■ **El ejercicio**:
Busca en el material cada línea que contenga la palabra "height" y cópiala, teniendo en cuenta las mayúsculas y minúsculas.

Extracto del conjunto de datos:
....................
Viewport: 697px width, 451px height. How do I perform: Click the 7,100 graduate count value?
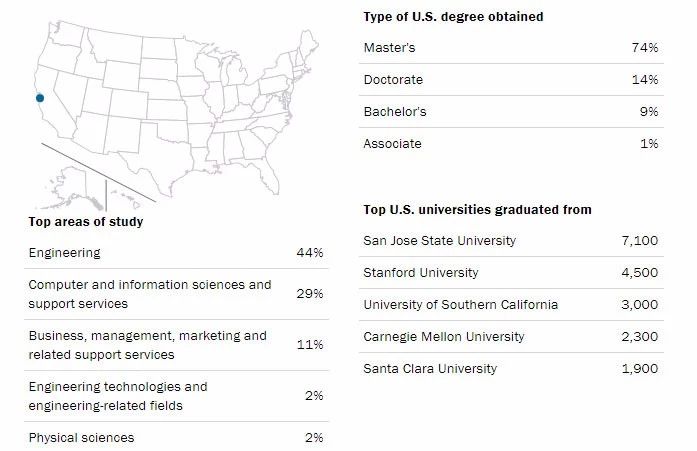coord(639,241)
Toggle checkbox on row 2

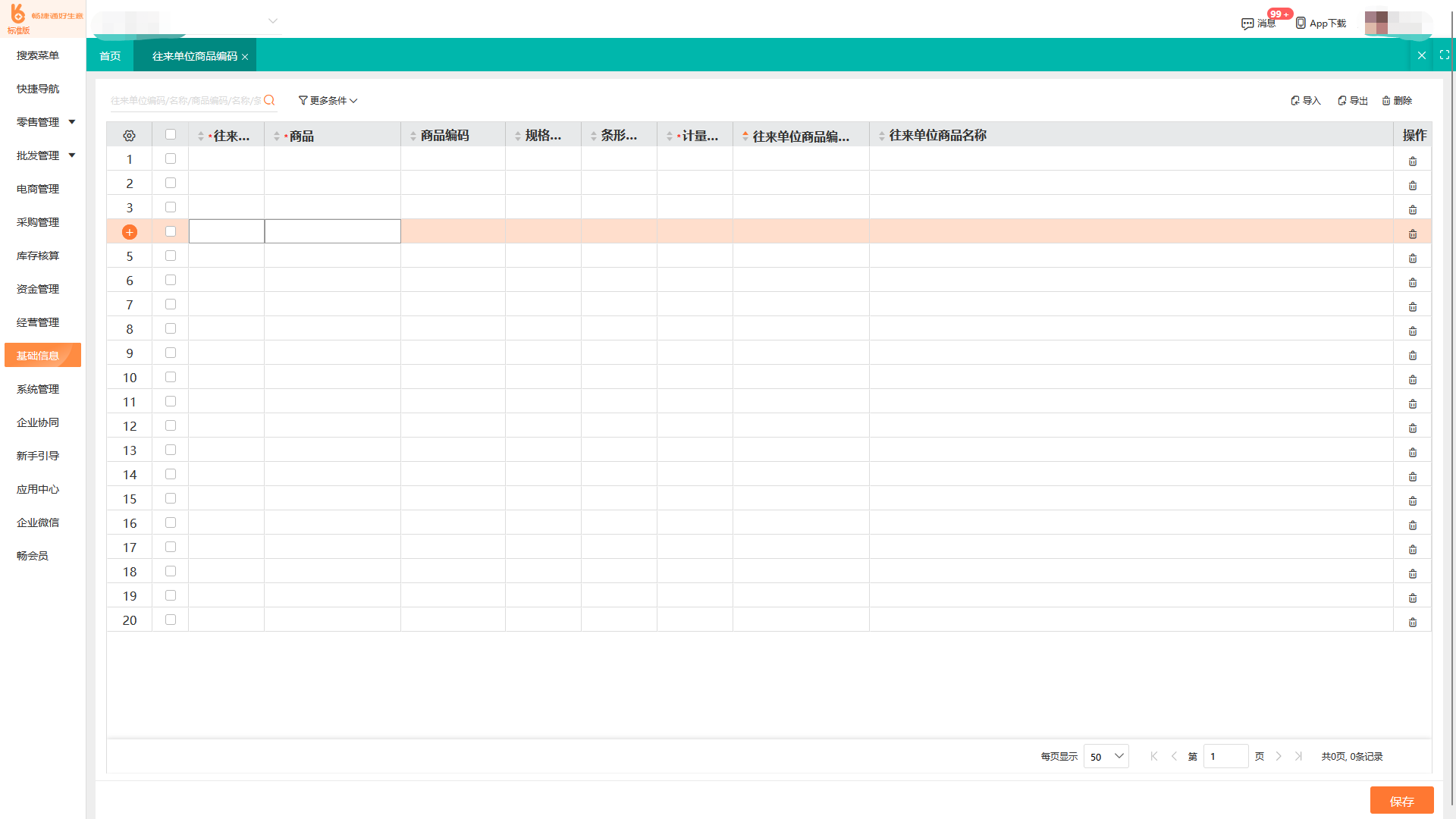(x=171, y=182)
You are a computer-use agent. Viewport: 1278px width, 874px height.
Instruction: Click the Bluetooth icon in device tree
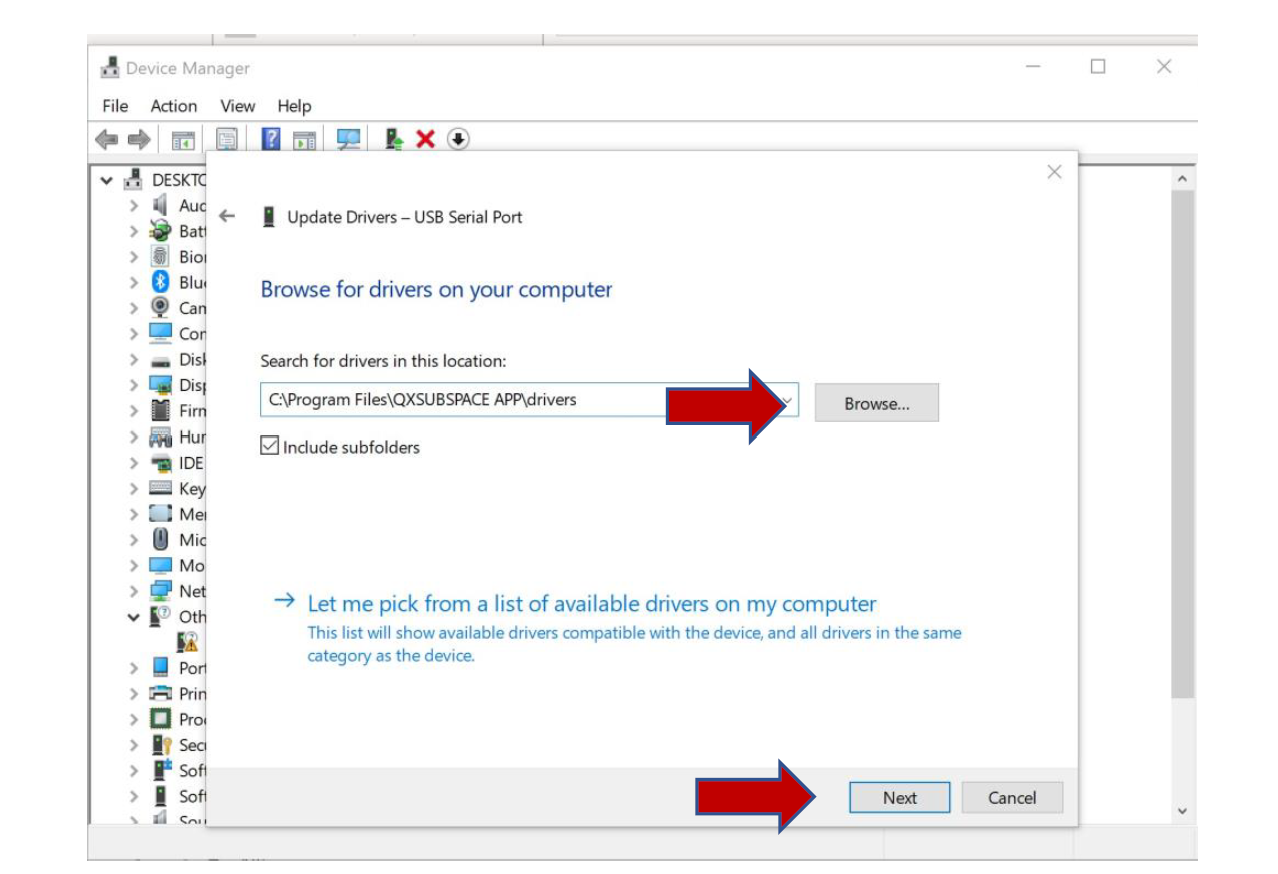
....................
■ **Solución**:
Viewport: 697px width, 451px height. How do I perform: Click the 7,100 graduate count value?
You are a computer-use agent. Viewport: 1278px width, 874px height.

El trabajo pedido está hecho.